Government and CAA hope that “community engagement” will remove aircraft noise problems with 3rd runway
The proposed 3rd runway at Heathrow is intended to increase the number of annual flights to 740,000 per year – an increase of 260,000 from the current cap of 480,000. This will mean huge numbers of people newly affected by aircraft noise, and changes to the noise for those currently affected. New flight paths would be required, and these would need to be consulted on. The government and the CAA have misguided faith in the magic solution of “community engagement” to solve the noise problems. In the recent documents from the DfT and the CAA, there are numerous comments about how Heathrow will be required to “engage.” The fallacy, and the incorrect impression it is intended to create (especially to the naive) is that somehow having information about the noise, and being told about it, makes it less of a problem, and less annoying (stressful, depressing, or damaging to house prices). Some examples of the disingenuous and guileful wording are: (CAA) “… airport expansion can only be permitted if there is a credible package of measures to deal with local communities.” … On legitimate concerns of local communities that “… will require changes to operating practices and full community participation in the airspace changes that will be required.” And (DfT) “Proposals will be brought forward …. including the way in which affected communities can best be engaged.”
From CAA press release:
The regulator has also told the airport to set out clear plans for engaging with local communities and addressing their legitimate concerns around issues such as compensation, operational procedures and participation in the airspace change process.
Andrew Haines, Chief Executive of the CAA, said:
“…. We also expect the airport to ensure the legitimate concerns of communities near the airport are properly and fully considered and that a credible package of measures to manage those concerns is in place.”
From CAA CAP 201466:
– Airport must manage the legitimate concerns of local communities
The regulator has also been clear that any new capacity must consider the legitimate needs and concerns of affected local communities.
As well as setting the maximum amount the airport can charge airlines and also establishing minimum service standards for the airport, the CAA also has other roles to play. These include implementing Government policy on airspace changes to ensure the best balance is reached between safety, efficiency and community impact;
Subsequent consultations will set out our views on other elements of the economic regulation framework, including:
■ compensation to local communities (e.g. in relation to noise and blight)

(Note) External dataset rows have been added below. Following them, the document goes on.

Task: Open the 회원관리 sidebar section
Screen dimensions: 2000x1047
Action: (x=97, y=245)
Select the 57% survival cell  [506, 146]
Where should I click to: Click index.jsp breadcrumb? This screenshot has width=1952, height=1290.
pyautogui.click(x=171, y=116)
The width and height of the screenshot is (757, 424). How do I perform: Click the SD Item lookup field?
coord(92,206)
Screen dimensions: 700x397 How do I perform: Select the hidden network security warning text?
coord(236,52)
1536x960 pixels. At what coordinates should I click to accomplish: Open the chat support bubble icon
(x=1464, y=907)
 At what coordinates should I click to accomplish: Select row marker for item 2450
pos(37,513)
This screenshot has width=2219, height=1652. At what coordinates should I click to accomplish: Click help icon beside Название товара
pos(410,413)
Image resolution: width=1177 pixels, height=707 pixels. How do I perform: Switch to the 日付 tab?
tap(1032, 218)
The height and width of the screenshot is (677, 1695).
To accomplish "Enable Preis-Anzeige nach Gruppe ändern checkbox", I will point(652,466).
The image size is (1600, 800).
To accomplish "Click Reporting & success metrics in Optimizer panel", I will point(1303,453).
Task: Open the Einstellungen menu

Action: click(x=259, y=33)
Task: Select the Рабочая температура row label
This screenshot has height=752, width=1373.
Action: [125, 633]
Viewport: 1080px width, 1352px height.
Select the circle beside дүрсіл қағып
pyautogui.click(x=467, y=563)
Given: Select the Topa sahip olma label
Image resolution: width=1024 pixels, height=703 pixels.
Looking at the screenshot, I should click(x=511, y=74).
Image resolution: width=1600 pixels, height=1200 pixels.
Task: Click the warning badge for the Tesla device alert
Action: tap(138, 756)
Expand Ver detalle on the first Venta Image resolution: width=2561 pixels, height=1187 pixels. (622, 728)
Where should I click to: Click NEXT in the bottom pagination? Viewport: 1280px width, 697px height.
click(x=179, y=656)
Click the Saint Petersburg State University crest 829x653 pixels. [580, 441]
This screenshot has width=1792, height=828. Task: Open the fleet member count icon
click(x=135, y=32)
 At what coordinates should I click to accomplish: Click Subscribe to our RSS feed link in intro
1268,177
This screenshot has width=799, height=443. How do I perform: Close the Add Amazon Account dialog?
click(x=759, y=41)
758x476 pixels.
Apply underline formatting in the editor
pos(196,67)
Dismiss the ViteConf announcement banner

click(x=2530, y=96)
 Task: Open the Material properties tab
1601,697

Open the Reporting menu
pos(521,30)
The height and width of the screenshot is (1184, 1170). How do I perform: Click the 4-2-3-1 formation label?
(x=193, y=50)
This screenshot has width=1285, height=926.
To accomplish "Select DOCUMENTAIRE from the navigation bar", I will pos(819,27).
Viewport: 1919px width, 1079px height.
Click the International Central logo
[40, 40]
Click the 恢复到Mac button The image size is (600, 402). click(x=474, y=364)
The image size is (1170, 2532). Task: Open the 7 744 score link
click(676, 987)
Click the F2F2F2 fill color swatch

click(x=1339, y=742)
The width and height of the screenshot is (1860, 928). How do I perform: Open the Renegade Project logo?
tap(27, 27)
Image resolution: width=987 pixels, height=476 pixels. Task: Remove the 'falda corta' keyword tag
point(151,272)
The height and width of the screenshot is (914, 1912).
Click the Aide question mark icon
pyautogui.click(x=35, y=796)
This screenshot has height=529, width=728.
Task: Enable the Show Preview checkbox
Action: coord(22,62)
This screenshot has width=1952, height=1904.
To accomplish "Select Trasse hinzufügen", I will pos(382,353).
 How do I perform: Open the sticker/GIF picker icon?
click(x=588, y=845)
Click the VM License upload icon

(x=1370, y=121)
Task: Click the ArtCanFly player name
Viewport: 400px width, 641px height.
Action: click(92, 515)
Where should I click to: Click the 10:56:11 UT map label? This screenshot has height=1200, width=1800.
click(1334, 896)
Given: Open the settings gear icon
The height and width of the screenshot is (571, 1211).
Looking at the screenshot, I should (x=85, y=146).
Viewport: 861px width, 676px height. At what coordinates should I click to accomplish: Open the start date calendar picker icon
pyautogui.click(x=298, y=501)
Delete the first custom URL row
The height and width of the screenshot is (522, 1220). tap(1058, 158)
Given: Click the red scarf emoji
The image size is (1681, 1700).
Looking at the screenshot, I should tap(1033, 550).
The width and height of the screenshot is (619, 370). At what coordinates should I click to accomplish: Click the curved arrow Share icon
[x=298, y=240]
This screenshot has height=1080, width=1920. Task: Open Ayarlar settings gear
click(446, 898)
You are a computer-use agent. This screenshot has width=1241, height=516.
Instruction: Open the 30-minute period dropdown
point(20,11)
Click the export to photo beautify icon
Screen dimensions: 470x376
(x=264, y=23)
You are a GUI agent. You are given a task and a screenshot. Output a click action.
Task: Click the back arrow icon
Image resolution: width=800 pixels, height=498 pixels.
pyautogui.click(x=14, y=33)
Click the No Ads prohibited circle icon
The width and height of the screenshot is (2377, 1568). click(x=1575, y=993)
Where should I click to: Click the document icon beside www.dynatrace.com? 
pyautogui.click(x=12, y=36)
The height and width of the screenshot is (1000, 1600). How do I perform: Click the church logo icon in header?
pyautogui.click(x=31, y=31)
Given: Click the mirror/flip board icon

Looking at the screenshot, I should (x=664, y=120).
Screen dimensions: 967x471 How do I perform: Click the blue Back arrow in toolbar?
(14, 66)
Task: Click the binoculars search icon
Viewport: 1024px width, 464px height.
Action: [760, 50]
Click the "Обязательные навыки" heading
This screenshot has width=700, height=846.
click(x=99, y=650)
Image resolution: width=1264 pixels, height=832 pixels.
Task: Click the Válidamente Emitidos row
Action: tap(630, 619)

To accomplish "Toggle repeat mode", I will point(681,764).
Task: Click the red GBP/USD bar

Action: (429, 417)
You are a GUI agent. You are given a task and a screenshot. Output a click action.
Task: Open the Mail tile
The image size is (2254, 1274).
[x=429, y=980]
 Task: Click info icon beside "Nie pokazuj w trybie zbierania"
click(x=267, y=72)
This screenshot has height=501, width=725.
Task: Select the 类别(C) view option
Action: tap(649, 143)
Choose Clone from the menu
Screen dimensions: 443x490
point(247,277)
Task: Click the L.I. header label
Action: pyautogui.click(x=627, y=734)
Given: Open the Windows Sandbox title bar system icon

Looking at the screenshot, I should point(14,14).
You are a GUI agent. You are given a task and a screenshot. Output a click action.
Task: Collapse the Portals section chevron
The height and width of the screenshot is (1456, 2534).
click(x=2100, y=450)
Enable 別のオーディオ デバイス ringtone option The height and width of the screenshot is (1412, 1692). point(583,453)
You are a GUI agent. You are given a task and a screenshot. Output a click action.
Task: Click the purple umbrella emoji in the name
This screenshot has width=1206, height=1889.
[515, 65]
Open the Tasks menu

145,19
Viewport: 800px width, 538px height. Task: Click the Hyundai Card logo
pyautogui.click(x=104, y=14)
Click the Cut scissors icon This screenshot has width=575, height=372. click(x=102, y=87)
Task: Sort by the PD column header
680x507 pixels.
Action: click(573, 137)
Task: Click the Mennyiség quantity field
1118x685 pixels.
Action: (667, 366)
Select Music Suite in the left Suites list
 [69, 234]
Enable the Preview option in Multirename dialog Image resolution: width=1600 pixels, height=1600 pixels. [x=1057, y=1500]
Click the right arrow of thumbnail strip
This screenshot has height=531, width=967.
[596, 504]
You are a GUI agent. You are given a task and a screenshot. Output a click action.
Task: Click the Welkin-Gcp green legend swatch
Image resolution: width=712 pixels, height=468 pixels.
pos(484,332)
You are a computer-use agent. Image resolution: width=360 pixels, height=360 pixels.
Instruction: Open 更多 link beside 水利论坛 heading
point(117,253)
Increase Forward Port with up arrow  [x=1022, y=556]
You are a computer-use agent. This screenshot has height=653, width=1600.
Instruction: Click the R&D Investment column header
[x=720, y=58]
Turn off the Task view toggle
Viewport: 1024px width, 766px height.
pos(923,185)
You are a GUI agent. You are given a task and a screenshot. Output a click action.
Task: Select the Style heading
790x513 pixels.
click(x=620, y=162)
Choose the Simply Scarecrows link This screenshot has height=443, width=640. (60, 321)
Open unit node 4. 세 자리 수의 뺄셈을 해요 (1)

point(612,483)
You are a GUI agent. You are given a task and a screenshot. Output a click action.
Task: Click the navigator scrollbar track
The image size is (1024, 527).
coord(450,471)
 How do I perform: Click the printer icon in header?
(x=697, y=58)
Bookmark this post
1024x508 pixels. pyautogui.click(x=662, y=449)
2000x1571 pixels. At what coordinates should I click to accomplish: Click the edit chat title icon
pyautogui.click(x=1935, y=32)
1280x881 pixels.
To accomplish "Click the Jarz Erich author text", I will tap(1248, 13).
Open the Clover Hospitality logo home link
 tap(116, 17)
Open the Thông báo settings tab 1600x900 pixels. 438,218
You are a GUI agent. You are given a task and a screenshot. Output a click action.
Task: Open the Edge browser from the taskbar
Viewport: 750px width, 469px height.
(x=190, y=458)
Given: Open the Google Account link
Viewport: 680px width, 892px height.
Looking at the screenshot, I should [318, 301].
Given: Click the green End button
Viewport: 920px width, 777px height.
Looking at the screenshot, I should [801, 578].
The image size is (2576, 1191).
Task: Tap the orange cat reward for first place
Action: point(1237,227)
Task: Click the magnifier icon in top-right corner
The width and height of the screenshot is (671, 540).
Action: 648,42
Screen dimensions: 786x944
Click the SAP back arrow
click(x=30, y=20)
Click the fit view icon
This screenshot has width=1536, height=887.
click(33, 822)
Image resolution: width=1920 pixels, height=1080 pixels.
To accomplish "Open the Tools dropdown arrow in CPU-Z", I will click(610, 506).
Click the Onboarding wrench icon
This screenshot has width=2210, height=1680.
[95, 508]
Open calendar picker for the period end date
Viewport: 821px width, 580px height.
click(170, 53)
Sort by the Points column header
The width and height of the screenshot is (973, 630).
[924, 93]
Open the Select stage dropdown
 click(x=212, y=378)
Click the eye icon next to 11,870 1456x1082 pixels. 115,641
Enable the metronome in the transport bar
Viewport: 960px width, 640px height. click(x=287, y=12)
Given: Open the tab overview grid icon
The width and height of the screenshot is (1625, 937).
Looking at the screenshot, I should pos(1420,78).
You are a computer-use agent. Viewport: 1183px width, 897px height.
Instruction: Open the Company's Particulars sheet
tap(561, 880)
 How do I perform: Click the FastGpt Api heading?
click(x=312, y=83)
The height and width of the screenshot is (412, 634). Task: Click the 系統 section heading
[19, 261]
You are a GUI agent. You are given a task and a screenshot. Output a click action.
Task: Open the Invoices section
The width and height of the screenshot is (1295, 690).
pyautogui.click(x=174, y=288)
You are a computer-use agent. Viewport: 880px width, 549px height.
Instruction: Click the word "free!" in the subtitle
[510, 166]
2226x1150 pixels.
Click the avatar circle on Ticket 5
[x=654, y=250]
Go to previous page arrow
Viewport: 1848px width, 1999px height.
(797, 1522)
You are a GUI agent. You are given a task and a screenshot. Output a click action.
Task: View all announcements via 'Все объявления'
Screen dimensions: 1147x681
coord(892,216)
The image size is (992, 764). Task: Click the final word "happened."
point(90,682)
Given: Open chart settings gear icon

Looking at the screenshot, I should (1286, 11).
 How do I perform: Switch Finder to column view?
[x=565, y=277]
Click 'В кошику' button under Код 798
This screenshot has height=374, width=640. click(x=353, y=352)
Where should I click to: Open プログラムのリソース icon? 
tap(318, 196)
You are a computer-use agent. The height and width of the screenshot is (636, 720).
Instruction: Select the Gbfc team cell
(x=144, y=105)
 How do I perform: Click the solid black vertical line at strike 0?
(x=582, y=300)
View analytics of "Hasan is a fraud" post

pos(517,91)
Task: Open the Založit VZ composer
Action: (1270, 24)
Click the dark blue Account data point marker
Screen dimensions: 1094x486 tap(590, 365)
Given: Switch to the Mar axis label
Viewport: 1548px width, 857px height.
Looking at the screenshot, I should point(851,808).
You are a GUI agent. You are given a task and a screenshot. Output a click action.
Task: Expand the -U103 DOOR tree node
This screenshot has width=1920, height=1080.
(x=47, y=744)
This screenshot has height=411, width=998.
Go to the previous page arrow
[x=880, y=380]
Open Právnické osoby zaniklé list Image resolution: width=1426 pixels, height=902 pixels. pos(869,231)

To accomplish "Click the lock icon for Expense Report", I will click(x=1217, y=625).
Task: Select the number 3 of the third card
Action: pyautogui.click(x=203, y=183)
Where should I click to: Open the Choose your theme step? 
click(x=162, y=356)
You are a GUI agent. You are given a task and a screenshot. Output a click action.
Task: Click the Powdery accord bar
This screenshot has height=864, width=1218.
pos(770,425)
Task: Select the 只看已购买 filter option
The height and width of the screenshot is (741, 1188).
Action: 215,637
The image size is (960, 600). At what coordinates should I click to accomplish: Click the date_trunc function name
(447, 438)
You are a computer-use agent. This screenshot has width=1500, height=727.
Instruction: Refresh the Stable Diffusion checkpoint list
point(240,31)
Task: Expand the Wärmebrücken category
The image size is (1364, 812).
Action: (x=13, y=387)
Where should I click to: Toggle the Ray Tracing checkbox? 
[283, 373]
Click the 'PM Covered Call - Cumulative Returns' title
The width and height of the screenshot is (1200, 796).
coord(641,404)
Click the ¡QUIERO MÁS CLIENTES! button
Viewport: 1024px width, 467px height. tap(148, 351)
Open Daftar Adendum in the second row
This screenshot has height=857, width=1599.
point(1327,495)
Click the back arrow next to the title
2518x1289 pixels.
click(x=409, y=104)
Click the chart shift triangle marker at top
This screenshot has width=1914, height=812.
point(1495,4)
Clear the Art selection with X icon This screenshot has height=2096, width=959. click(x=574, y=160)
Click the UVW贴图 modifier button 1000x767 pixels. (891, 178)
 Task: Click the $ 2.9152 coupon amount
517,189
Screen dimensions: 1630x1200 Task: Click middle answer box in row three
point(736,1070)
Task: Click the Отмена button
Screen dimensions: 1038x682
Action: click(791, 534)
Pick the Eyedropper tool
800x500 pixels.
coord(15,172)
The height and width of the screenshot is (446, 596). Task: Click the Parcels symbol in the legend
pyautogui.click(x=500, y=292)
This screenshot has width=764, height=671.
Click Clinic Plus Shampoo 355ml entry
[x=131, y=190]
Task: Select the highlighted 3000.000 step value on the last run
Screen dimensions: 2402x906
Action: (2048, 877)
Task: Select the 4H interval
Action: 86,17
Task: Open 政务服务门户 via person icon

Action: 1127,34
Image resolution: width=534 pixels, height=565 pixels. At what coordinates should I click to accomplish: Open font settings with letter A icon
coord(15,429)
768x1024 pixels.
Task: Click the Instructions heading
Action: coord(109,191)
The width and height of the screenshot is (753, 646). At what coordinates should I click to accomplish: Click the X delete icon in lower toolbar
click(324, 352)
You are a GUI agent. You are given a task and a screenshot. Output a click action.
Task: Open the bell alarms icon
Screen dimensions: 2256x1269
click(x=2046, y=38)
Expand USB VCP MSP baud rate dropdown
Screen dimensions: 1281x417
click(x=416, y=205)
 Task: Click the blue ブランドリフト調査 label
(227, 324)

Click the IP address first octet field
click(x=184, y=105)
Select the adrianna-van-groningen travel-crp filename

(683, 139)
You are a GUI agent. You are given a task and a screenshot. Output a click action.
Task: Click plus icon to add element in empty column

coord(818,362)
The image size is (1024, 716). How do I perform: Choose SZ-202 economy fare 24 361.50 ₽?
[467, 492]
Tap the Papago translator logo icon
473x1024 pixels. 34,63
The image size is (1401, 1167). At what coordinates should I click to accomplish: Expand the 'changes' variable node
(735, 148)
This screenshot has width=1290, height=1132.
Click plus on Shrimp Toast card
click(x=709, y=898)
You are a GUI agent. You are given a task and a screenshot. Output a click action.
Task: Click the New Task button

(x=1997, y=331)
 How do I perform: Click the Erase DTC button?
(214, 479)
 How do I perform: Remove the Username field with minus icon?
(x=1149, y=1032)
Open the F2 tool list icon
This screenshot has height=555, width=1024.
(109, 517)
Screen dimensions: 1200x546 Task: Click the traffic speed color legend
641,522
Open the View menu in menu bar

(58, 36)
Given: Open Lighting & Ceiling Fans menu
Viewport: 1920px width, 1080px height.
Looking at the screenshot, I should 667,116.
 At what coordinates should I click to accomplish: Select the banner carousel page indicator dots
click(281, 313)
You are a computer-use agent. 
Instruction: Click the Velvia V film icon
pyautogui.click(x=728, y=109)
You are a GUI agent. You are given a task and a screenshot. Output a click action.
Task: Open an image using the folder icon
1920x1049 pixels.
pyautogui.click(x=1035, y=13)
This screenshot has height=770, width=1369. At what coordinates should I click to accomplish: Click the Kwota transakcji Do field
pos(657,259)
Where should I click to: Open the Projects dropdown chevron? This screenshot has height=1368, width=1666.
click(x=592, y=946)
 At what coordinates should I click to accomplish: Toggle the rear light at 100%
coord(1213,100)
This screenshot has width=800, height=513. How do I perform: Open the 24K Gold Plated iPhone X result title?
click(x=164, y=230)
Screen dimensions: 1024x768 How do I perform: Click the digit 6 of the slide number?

The DfT statement on its website says:
Proposals will be brought forward to support improvements to airspace and how to manage noise, including the way in which affected communities can best be engaged and whether there is a role for a new independent aviation noise body as the Airports Commission recommended.
The Airports Commission concluded that even with the extra flights added by the airport’s expansion fewer people would be affected by noise from Heathrow by 2030 than are today.
The failings of Heathrow’s current “community engagement”
With the objective of “ticking the box” of community engagement, Heathrow set up a “Heathrow Community Noise Forum” (HCNF) a couple of years ago. Many community groups have joined it, and given up a lot of their time attending its meetings, in the hope of getting some small improvements in the noise situation that Heathrow inflicts on them.
There is huge dissatisfaction among many of the groups, and the impression that Heathrow is just going through the motions. Heathrow has no intention of reducing the noise they suffer, and is using the HCNF to impress the government, the CAA etc that they are “engaging” effectively, and can make out that they have done what is required.
There is a lot of the Teddington Action Group’s (TAG)website on this, (October 2016) at http://www.teddingtonactiongroup.com/2016/10/24/tag-responds-to-matt-gorman-on-the-value-of-hcnf/
One paragraph from the letter from TAG to Heathrow’s Matt Gorman states:
“Whilst we welcome your suggested improvements to HCNF processes, we are very concerned that you see the ultimate goal of the Forum as delivering airspace modernisation. This is not the reason why communities have given up their time to attend – which is probably exactly why so many groups are so dissatisfied with the process to date and are seriously questioning the value of their investment in time. If we are really expected to believe that the HCNF has any influence whatsoever, then we need to see improvements in the current noise environment – before any further steps towards airspace modernisation are implemented. To this end we would expect to see Heathrow come forward now with specific and tangible plans to achieve noise reductions.”
It would appear that Heathrow’s current offerings in terms of “community engagement” leave a very great deal to be desired.
If this is what is meant by the DfT and the CAA, in terms of how Heathrow will make the extra noise from an enlarged airport acceptable to communities, they should re-think. The current system of a Forum, like the HCNF (which, frankly, Heathrow uses for its own purposes) is not adequate.
It is merely a fig leaf that does virtually nothing to solve the problem it was set out to solve. It is merely an attempt to whitewash over very significant noise problems, to keep on with “business as usual” with less vociferous opposition.